At the time, that realization really, really, really threw me for a loop. I've resolved much of that now (years later), and I still love to sing, especially hymns. I don't buy the majority of what evangelicalism claims about religious experiences related to music, though. (And I do think music has a very valid place in worship. I haven't completely thrown out the baby with the bathwater.) But I also deliberately use hymns to help break out of depressive or anxious downward spirals.

But. I look at the intense devotion evangelicals have to music, and I have to ponder. How much unacknowledged self medication with music is really going on? In some ways, some of the intense worship wars that can break out over small musical changes look (to my non-professional eye) a lot like people getting panicky about being deprived of a drug. How much unacknowledged depressive or anxious tendencies really are lying under the surface out there?

Just my ponderings. No condemnations or blanket diagnosis or anything. Just some thoughts that bubbled to the surface when you mentioned the hymn story, plus wondering how much of this is out there.

MJ said...

Becky, I hear what you are saying and I have some agreeing thoughts, only if I can put them into words.

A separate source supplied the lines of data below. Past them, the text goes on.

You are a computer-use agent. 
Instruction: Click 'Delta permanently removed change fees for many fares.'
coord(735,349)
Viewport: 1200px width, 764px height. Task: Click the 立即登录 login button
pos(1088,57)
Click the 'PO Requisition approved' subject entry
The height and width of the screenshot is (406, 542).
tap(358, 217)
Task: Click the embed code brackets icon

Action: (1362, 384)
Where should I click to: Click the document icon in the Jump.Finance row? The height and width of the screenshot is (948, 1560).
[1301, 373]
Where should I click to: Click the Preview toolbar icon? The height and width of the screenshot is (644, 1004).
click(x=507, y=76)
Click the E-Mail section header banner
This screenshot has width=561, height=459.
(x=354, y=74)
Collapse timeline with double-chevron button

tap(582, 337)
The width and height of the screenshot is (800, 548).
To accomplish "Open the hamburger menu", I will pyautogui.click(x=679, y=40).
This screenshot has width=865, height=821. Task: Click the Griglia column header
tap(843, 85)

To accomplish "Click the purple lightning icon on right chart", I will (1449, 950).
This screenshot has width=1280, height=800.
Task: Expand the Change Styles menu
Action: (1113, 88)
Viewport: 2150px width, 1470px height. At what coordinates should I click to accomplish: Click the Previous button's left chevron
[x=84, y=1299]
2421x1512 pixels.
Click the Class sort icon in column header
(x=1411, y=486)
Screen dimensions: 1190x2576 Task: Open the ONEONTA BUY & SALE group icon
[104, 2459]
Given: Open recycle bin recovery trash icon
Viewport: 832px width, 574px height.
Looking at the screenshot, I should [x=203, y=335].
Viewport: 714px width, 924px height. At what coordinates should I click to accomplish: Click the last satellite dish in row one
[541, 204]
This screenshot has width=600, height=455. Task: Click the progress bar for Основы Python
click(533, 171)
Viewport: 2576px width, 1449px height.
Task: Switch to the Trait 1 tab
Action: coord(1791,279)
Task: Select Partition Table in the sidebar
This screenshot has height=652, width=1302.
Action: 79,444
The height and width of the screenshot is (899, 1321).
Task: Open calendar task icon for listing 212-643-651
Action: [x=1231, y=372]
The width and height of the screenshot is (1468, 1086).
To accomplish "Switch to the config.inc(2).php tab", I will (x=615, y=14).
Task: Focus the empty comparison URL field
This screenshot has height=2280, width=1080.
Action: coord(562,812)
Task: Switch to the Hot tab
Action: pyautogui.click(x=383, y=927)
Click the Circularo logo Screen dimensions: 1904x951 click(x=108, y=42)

For one, I think the Evangelicals have relegated our emotions as something inferior part of the "worldly" so, to give them any attention, we have to "spiritualize them" as something supernatural. So, I do think that there are physiological things that take place when you sing and meditate that are all within the realms of nature (verses being supernatural) and there is nothing wrong with that. God also created nature and the way our bodies function.

I don't think it is by chance that many of the most conservative christian movements have some of the wildest worship services (going back to the Quakers and Shakers). When you live a life that denies the emotions, there must be a place to vent those emotions . . .and by disguising the emotions as the working of the Spirit (eyes rolled back, complete loss of inhibition)during a worship service, it allows some of those pent up feelings out.

I just wish we had a more healthy and honest way about it. I mean, in the Arab culture (while there are lots of negatives) they treat emotions honestly. That's why you see so much expression of emotions in the streets, people pounding their chests in anger, pulling their hair out in distress etc.

mitzi said...

A lot of people, if not most in our culture, struggle with these things if they are honest. I grew up being sent to my grandparents' house every week-end because my grandfather was "nervous" (their word for suicidally depressed), and his eldest grandchild (the only girl) was the only thing that could make him smile. I handled social anxiety by teaching middle school for almost 10 years. I took swimming lessons because I was afraid to put my head underwater, and martial arts lessons because I was afraid to walk in my neighborhood. It is wonderful to see you handling your dragons the same way. The same old confrontations get tiresome (my social anxieties wax and wane with the seasons), but the only way the dragons win is if you let them.